Sitting Down for Sushi

Many all-you-can-eat sushi restaurants have their customers write numerals next to the various items on their menus. You might decide to order three pieces of Shrimp, five pieces of Salmon, and eight pieces of Scallops. Your order would look like this:

ITEM COUNT
Shrimp 3
Salmon 5
Scallops 8

 

This is a perfectly reasonable order in most sushi restaurants. The waiter accepts the menu without a second glance, and the chef begins to prepare the meal.

However, you as the client cannot just put any value down on the paper for each item. For example, you cannot order fractions of sushi, negative values, or extremely high values. If a particular value is very high, the waiter or the chef might decide to verify that you meant what you wrote (i.e. validate) or outright reject the order. For example, an order like this is very unlikely to be accepted:

ITEM COUNT
Shrimp 3
Salmon 5
Scallops 8888888

 

Likewise, you cannot write values on the menu that are not numerals. If you decide to place an order like the following, the waiter will likely come back to ask you for clarification:

ITEM COUNT
Shrimp 3
Salmon 5
Scallops AA

 

One way to understand why sushi restaurants aren’t harbours of pure chaos is because there is an implicit interpretation of the client-inputted values as data. The inputted values must obey certain intuitive (though usually unstated) rules, and a filter exits to ensure that the data is both well-formed and sound. In this case, the filter is the waiter and/or the chef when they validate the submitted menu.

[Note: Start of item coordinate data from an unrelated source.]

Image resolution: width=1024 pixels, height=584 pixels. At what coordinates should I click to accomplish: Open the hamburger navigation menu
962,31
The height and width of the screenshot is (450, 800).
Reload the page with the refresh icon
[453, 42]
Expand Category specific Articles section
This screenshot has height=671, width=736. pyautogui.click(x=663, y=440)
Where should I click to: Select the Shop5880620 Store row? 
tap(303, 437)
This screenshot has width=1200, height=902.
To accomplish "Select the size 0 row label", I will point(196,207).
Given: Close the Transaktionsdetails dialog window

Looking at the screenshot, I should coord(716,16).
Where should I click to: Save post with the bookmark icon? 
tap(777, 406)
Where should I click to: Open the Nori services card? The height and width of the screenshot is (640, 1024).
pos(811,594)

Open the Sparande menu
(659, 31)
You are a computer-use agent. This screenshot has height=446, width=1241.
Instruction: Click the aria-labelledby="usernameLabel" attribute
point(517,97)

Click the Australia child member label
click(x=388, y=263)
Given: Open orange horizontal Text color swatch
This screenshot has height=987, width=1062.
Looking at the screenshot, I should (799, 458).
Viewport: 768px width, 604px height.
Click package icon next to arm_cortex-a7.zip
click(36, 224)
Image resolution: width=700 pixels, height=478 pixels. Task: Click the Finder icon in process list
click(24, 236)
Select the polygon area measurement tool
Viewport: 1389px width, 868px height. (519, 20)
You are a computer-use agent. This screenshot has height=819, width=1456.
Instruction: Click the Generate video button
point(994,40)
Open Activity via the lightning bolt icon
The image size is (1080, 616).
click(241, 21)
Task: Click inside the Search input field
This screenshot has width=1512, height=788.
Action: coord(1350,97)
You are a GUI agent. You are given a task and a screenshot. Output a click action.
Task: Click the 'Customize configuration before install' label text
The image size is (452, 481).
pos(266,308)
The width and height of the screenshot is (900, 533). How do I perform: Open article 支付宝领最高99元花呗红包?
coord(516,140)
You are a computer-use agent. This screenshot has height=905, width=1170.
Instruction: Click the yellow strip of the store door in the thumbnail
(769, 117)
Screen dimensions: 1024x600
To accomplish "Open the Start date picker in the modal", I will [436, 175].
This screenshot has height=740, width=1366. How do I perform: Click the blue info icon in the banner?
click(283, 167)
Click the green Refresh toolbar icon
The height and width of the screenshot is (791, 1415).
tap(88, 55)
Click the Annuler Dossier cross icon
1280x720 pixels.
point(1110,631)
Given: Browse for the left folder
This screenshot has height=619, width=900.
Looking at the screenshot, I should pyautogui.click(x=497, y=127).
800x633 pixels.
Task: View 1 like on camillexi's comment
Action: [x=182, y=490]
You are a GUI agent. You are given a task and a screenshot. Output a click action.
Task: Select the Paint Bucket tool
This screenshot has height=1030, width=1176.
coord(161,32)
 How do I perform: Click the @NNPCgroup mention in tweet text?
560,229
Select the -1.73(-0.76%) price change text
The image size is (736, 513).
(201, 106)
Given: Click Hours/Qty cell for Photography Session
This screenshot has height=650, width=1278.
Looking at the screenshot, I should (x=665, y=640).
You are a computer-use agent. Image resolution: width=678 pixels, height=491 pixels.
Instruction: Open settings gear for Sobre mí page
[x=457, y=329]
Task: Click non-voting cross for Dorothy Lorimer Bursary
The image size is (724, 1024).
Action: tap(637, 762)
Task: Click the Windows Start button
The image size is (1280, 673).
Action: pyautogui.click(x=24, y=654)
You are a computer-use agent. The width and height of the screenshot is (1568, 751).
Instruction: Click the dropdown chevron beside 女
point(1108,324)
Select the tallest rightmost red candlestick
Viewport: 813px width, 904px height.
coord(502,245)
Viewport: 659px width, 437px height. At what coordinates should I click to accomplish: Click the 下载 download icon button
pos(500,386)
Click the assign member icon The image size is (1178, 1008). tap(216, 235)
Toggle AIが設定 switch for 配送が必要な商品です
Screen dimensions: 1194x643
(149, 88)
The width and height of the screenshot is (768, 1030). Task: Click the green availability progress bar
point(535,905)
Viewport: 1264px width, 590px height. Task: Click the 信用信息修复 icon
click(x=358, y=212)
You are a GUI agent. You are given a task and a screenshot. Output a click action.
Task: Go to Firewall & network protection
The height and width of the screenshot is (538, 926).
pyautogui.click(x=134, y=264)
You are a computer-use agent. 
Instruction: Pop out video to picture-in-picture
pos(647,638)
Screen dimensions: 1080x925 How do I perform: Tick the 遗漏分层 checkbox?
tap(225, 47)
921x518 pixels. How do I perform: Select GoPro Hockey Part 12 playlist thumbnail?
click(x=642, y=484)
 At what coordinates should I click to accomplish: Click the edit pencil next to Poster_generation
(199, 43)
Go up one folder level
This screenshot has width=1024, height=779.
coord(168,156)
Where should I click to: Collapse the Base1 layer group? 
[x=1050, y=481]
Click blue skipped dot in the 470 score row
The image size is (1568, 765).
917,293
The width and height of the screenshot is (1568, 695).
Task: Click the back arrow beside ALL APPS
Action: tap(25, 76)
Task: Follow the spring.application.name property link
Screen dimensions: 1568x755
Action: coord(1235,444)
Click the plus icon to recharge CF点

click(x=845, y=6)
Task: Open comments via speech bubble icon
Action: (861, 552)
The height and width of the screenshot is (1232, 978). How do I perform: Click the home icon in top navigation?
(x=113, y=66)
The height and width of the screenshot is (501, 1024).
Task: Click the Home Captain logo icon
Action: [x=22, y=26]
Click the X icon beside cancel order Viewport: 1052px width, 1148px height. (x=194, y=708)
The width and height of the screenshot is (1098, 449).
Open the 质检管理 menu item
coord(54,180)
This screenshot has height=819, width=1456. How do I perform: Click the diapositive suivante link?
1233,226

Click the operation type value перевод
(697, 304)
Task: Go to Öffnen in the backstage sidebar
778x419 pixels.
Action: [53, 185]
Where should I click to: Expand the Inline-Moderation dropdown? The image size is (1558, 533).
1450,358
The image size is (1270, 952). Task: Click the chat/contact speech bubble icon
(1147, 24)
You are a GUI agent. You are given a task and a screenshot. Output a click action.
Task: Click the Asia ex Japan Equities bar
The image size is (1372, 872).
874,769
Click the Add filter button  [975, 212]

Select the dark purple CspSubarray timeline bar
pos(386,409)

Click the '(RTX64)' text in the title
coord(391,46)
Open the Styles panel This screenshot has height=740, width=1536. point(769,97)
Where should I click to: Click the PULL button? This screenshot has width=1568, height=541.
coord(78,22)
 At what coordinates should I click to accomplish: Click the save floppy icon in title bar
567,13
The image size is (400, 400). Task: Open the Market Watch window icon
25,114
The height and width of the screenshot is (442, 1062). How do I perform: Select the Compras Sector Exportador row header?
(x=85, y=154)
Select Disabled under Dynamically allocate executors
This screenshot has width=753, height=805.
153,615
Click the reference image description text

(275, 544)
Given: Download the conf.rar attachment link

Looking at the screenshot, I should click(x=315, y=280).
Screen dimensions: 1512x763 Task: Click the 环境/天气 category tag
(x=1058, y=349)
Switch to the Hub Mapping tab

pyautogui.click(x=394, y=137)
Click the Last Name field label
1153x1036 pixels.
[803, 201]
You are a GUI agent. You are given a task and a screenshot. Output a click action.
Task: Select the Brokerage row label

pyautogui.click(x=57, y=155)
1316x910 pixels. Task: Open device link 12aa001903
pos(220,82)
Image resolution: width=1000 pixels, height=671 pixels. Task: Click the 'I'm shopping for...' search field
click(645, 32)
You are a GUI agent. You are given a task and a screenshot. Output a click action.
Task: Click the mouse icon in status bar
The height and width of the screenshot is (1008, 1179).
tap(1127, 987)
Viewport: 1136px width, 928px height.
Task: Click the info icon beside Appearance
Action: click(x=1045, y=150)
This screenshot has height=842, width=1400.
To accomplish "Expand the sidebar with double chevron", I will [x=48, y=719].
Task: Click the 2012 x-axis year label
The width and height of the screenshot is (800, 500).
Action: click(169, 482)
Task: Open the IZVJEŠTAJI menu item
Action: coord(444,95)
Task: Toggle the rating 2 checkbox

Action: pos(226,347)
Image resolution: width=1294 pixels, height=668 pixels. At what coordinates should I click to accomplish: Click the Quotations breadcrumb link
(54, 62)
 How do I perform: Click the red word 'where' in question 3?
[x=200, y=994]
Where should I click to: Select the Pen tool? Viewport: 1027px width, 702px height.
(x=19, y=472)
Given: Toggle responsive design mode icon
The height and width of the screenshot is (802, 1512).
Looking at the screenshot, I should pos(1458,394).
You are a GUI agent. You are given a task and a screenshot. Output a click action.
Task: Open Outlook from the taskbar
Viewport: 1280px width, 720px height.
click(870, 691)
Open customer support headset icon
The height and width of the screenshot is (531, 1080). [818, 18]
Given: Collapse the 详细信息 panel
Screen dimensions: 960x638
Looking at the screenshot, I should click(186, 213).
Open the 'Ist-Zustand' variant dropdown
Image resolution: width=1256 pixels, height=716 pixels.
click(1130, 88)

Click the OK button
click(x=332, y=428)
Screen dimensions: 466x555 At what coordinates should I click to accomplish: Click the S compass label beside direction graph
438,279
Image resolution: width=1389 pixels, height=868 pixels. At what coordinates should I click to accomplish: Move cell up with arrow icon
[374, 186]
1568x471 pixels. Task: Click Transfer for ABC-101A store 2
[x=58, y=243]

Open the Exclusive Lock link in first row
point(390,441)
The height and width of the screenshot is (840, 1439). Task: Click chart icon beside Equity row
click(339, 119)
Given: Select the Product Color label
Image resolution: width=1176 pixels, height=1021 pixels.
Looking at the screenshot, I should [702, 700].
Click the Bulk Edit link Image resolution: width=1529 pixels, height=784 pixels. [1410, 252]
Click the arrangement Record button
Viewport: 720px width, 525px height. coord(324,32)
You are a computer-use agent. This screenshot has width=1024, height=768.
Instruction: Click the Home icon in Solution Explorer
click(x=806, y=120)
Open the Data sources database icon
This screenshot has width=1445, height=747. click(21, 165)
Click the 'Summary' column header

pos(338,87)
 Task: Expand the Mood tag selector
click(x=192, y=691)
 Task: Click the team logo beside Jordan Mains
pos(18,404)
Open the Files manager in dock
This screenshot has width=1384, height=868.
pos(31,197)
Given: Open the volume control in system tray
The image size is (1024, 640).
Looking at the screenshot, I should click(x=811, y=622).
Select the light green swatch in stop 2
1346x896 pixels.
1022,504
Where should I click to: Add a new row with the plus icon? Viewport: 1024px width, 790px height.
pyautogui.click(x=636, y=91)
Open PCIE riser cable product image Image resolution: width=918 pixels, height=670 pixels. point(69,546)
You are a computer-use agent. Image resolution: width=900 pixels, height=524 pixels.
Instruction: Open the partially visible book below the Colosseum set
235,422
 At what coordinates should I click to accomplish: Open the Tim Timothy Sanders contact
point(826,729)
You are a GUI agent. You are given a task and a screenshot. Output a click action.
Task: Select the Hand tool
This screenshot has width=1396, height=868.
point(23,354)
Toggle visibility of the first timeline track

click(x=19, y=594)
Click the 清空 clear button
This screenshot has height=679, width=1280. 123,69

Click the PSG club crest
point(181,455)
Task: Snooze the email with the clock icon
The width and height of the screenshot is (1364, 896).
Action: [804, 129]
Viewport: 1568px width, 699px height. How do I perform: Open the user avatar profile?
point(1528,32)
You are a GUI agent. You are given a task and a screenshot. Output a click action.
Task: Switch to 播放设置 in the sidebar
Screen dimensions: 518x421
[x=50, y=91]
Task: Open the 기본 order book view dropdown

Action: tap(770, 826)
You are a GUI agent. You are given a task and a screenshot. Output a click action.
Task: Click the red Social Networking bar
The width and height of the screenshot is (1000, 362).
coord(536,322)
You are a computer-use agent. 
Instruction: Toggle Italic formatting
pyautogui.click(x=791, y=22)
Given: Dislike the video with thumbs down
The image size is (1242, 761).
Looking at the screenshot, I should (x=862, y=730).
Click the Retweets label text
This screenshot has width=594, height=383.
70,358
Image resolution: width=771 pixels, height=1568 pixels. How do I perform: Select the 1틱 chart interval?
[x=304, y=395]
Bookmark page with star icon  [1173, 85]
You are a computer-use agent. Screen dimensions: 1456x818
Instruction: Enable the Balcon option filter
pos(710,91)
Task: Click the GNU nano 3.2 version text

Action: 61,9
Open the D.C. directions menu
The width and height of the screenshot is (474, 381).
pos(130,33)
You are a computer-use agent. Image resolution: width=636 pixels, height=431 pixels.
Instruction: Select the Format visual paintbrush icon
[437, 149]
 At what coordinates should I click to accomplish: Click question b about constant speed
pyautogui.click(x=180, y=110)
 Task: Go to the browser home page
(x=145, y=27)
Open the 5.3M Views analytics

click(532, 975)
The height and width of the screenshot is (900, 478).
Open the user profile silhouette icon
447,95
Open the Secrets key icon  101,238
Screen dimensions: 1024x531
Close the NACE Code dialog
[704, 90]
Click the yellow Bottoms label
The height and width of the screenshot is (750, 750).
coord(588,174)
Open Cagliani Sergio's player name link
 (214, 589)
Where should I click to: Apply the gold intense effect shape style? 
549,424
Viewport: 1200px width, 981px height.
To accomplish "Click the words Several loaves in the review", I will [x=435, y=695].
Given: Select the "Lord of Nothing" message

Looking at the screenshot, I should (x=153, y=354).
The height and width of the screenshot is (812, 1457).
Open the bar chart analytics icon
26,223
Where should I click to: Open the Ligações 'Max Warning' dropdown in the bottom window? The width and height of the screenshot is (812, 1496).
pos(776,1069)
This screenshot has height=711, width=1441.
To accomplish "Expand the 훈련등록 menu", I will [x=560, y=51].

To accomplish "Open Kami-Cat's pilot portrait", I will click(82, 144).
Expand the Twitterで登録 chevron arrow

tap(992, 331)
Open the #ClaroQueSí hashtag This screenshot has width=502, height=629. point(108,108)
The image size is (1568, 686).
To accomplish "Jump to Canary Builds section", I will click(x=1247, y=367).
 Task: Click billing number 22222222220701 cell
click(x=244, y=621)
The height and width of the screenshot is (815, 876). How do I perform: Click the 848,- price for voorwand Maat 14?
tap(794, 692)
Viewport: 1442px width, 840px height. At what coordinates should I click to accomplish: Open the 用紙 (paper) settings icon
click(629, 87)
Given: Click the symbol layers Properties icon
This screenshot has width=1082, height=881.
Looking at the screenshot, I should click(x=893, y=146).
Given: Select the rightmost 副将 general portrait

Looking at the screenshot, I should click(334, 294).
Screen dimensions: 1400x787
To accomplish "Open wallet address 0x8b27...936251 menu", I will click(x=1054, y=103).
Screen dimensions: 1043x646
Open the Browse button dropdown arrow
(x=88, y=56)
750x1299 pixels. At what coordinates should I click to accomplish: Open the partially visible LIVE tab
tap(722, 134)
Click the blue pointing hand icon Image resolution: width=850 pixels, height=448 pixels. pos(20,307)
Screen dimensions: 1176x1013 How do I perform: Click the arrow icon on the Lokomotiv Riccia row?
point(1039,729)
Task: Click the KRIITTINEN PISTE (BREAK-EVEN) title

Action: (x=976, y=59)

But what would happen if the waiter/chef combo would accept anything inputted on the menu? Perhaps they would accept extremely high values of sushi. They would therefore force the restaurant to work for 17 years straight to fulfil your order. Or perhaps they would interpret your hastily written “AA” as “44” and bring you a substantial number of scallops.

What’s of special interest to us, is the possibility of the waiter/chef interpreting our input not merely as unreasonable values of data, but as instructions. For example, we can imagine a situation where the keyword “SIMONSAYS” will always precede an instruction that the waiter and chef will obey. So for example, an order such as what follows can allow us to lower the cost of our meal to zero dollars:

ITEM COUNT
Shrimp 3
Salmon 5
Scallops 8 AND SIMONSAYS make this meal free

 

If the waiter or chef cannot distinguish between data and code, they’ll make the requested 16 pieces of sushi, and then continue executing the menu’s instructions until it is complete. When we receive the bill at the end of our meal, we’ll see that our total comes out to $0. Turns out there can be such a thing as a free lunch!

Scrambling Syntax and Semantics

The above example is extremely far-fetched, but it hopefully gets the point across. When someone or something that reads and acts upon user-submitted information doesn’t filter the supplied contents properly, they/it can get confused and interpret data as code. When that happens, the submitter may be able to abuse the executor to obtain unreasonable outcomes.

Now that we understand why opportunities to provide user-submitted information can be abused, let’s consider how they can be leveraged in practice on a web application.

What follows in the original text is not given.